Each summer for the past several years, my family and I have left our home in Jerusalem and come to Clayton, Ga., to spend the month at Ramah Darom. My husband works in Jewish education, and I am an at-home freelance writer with kids, so we have the flexibility to come, as we did earlier this month: my 14-year-old stepdaughter disappearing into her bunk and our 2-and-a-half-year-old twin boys becoming camp mascots. We serve as yoatzim, advisers. During the day, we take on a variety of roles, including helping counselors support their campers, speaking to parents with questions, and working with kids who are having problems. We get to know campers on a very different basis than their counselors, hearing all their frustrations, from losing a water bottle and a bad PMA—that’s a personal mental attitude, as coined by bunk 31—to homesickness.
Why do we do it? My husband and I each have intense memories of being campers when we were kids. But many people have those memories and don’t necessarily want to relive the experience. There is a pragmatic element—our work here offsets the costs of my stepdaughter’s camp tuition—but we also wanted to give back to the informal Jewish educational system that was so vital in forming our adult selves. And we had a real desire to live in the enveloping, kibbutz-like atmosphere that is summer camp.
It’s odd being a grown-up at camp. This is a community in which there are more than 600 people at any given time, most of them age 16 and under. We’re imposters in this world of tweens, teens, and young adults. About 250 of them—the staff—are mostly around 20. Two decades older, I’m socially invisible to them. When I attempt to make a casual, friendly comment to a counselor I pass in the dining hall or at the pool, they forget me as soon as our exchange is over. I, however, tend to obsess about our conversation, reviewing what I said and they said. (Do they like me? Did they laugh?) And then, eventually, I remember: I’m more than 20 years older; I don’t care what they think.

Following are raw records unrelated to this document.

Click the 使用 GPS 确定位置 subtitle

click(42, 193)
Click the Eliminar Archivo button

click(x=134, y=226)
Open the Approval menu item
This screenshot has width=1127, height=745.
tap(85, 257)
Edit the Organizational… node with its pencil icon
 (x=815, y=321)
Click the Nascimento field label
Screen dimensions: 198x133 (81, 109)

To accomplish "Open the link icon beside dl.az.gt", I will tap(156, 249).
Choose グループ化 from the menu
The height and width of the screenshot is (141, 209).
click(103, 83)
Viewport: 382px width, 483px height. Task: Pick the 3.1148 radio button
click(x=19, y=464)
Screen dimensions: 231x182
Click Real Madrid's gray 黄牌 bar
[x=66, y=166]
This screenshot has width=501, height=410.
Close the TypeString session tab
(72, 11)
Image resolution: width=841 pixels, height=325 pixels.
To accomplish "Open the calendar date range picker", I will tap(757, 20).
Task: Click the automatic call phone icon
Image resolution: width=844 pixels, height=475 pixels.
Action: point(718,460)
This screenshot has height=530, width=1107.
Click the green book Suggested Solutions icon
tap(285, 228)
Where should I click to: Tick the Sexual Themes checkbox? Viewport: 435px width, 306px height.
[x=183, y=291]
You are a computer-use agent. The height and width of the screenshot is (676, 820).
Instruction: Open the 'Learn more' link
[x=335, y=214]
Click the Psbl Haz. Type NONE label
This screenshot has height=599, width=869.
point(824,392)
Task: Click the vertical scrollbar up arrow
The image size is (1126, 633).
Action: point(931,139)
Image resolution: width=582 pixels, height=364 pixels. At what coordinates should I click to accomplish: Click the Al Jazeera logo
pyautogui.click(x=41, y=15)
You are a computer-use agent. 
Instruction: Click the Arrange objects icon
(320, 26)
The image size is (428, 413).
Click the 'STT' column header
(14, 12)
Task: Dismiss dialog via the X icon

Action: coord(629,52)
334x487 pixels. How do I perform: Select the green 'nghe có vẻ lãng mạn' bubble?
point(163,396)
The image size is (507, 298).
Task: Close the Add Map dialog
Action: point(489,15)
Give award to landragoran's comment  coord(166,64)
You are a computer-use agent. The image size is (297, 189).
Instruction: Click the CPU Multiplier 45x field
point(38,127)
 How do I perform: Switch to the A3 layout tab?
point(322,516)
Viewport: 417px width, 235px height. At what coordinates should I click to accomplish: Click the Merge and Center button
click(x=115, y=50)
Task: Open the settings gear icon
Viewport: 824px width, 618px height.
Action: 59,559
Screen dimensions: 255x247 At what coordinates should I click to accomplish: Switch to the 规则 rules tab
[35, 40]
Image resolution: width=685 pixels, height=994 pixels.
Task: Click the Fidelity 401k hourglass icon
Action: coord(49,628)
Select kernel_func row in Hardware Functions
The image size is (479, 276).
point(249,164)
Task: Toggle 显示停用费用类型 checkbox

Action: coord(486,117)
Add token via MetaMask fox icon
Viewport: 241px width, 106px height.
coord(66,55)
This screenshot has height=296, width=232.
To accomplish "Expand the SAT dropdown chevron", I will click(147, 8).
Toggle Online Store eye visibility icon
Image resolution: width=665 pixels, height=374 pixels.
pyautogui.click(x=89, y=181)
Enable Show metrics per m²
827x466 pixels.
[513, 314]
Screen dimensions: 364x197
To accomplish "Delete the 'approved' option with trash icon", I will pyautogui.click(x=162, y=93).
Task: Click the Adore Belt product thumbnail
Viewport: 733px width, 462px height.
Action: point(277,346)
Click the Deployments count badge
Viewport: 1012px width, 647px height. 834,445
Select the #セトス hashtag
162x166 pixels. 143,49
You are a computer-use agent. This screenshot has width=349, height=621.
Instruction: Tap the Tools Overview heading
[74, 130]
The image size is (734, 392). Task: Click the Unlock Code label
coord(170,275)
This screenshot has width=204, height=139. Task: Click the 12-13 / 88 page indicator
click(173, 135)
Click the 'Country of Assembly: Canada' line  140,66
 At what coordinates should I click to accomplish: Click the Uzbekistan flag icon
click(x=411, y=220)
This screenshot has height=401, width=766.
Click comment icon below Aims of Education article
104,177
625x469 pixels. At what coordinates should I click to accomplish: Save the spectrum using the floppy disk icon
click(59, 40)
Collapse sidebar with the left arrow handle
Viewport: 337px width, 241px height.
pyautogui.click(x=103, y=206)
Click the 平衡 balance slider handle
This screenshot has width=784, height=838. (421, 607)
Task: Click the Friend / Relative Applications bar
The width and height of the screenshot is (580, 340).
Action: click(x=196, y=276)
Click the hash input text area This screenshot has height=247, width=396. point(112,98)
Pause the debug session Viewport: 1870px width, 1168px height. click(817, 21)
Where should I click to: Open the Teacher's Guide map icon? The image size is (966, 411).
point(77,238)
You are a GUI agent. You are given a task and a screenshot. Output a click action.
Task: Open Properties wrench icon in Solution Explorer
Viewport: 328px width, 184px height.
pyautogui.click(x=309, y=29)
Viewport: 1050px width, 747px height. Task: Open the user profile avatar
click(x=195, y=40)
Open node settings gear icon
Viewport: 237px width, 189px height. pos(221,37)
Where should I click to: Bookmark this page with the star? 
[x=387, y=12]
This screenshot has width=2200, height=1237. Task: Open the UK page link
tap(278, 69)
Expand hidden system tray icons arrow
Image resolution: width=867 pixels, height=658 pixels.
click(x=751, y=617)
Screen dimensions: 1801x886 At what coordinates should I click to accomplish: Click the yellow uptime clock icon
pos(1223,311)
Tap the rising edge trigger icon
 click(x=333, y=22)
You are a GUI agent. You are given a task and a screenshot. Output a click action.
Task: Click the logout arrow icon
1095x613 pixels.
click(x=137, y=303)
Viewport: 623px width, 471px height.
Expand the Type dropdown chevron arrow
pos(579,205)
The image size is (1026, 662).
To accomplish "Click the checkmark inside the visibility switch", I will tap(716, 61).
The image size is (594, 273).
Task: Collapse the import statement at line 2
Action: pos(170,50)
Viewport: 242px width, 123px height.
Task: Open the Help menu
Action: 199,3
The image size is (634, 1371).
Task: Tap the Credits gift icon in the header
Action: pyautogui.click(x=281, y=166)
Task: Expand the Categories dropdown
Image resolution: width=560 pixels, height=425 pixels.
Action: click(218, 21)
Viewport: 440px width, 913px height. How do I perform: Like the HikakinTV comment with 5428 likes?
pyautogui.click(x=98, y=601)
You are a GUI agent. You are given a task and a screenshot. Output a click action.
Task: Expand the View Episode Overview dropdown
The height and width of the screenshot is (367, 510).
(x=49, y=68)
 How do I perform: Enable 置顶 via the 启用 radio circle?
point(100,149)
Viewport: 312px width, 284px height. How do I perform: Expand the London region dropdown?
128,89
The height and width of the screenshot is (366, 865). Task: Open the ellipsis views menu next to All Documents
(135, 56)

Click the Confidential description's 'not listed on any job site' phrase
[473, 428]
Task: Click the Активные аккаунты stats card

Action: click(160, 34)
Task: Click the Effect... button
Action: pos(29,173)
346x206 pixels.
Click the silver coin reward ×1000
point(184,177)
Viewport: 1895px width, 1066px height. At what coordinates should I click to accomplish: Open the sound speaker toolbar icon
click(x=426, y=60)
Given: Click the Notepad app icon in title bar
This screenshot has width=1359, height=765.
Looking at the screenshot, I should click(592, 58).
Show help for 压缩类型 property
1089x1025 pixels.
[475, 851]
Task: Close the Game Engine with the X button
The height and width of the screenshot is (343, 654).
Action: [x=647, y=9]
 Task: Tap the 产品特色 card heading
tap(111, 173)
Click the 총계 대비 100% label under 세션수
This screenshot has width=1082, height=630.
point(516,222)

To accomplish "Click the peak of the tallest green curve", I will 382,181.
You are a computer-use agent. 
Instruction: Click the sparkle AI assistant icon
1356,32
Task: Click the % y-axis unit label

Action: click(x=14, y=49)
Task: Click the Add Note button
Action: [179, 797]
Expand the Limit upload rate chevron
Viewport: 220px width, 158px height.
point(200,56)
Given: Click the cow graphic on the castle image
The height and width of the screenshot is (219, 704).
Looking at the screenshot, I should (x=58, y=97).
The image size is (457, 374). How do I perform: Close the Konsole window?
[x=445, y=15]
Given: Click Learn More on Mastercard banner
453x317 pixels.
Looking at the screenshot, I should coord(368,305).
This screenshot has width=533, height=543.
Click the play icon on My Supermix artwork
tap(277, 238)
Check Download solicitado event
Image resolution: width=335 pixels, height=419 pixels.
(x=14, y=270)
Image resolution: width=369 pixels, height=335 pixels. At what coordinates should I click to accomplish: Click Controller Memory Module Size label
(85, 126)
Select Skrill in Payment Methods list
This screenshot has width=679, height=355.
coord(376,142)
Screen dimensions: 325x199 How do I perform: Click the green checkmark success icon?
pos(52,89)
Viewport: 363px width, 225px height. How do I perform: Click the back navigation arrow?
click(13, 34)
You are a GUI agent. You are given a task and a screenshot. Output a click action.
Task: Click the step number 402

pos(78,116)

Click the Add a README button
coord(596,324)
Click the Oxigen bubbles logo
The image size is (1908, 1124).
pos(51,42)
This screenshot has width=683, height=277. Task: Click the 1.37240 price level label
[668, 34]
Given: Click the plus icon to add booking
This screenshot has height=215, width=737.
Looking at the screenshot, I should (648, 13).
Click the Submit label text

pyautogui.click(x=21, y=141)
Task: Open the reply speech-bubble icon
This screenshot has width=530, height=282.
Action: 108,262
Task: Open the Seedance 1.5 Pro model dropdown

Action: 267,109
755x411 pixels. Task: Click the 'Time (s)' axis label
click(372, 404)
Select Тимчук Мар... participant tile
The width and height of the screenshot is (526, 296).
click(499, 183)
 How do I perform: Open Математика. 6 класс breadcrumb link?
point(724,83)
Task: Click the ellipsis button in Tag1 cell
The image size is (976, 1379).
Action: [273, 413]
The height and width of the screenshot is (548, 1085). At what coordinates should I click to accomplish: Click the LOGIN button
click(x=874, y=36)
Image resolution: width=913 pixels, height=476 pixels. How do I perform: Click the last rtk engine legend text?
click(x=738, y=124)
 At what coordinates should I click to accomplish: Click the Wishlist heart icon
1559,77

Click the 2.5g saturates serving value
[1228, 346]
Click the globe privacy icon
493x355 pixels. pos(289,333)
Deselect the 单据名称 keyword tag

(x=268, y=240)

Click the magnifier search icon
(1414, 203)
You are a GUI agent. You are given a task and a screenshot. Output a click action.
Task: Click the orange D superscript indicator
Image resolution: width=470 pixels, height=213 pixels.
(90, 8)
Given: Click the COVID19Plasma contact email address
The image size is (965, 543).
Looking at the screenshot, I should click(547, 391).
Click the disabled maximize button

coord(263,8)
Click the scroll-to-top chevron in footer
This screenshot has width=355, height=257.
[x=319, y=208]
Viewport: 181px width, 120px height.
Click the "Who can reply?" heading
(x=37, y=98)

But some of the joys an adult finds at camp would never have occurred to me as a kid. There’s no cooking, no food shopping, and no laundry. It’s like having a rustic country house, complete with beetles in your room, with access to a pool and a lake nearby but without the upkeep. There are even blackberries growing on bushes behind the cabins and small countryside villages to explore on our days off.
At the eight Ramah overnight camps that are the camping branch of the Conservative movement, families like mine have almost always played a role in the camp’s attempt to create a vibrant Jewish community. “There’s a perception of summer camp being a Lord-of-the-Flies kind of place,” says our camp director, Geoffrey Menkowitz. “But Ramah in general and Ramah Darom—in inheriting the culture of the camp and steering it—pushes against that notion and tries to create a more realistic type of community that’s not just for kids.”
The campers see this community all around them. They get more than a glimpse when I’m changing my kid’s diaper in the girls’ dining hall bathroom and they still want to hang out with my boys. They feel our personal connection when I speak to a sibling trio and remind them that I went to camp with their father, 20 years ago. And I’m grateful for my fellow parent-friends; when I have to leave my kids at the breakfast table to grab a quick chat with a counselor, I know that they will make sure they don’t destroy the place before I get back. It’s a community that, even with all the beetles and Bieber, I wouldn’t want to be without.
Jessica Steinberg is a freelance writer based in Jerusalem.